Significantly, Secretary Blinken met with China’s foreign policy chief Wang Yi. Wang stressed that the two countries should increase communication on security and diplomacy. Placing the lack of adequate communication on the U.S., he stated, “The U.S. needs to take a rational and pragmatic approach, work with China in the same direction … expand the communication channel in diplomatic and security fields, make their communication more effective, and promote smooth people-to-people exchanges.” Fortunately, both sides concurred that continuing talks were productive and agreed to continue conversions.
In China’s Foreign Ministry Spokesperson, Wang Wenbin’s Friday briefing, he stressed the closeness of China and ASEAN regarding geography, history, and contemporary relations. He also stated that this would be the first year the ASEAN Plus Three (APT) Cooperation Work Plan would be implemented, and emphasized Wang’s three-point proposal for increasing APT cooperation. Wang Yi also pushed for the full implementation of RCEP.

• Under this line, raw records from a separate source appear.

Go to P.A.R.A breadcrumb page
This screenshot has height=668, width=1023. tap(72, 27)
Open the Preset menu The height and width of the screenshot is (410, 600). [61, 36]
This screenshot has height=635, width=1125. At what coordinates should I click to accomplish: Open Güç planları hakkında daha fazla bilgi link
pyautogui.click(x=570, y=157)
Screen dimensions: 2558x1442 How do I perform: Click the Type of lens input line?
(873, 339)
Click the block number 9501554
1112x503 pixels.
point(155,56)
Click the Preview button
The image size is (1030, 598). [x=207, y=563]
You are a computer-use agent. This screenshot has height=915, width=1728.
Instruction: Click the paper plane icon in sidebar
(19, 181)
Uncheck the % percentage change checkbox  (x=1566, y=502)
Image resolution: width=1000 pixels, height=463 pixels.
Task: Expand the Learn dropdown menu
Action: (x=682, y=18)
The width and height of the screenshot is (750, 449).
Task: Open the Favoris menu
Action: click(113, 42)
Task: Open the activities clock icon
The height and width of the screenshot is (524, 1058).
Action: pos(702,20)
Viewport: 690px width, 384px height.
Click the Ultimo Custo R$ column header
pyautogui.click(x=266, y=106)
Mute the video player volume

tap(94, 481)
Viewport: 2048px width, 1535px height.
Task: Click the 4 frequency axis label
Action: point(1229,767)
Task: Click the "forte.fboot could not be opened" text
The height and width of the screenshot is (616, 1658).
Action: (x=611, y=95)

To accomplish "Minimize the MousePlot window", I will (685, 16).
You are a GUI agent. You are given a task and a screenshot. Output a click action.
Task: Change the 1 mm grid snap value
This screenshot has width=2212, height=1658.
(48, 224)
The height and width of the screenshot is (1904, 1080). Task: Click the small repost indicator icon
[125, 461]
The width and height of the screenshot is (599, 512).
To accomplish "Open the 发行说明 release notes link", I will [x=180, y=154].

Russian Foreign Minister Sergey Lavrov also garnered significant attention with his speech on July 13. He appealed to member countries to resume trade with Russia and to use national currencies instead of the dollar. Lavrov stated that Russia desired to increase bilateral trade with Indonesia and the Eurasian Economic Union. He also offered to send more halal-certified meat and oil to Indonesia. Moreover, he mentioned the concept of the Greater Eurasian Partnership developed by Putin in 2016 as a main driving force to increase cooperation.
In response to Foreign Minister Lavrov’s presence at the summon, Secretary Blinken stated, “his interventions and engagements were not constructive or productive on any issue. He focused – unlike the United States and unlike many other countries – on a totally negative presentation and agenda in which he effectively ascribed every problem in the world to the United States.”
The ASEAN Foreign Ministers Summit provides member states a platform to address pressing concerns and foster unity. Recently, these summits have also served to assert ASEAN’s centrality as a regional actor. However, this summit took on new importance as geopolitical tensions have increased throughout the region and the world. The venue became an opportunity for regional rivals to discuss areas of concern and future dialogue. However, it also allowed these actors to appeal to further their relations with ASEAN and its member states. As tensions in the region continue, these summits will take on greater importance; and China, Russia, the U.S., and others will look for new ways to deepen relations with the multilateral organization and its members. This is evident in Secretary Blinken’s mention of the ASEAN-U.S. Dialogue on the Rights of Persons with Disabilities in his remarks. The leaders’ summit scheduled for September presents the next significant opportunity for further engagement and collaboration.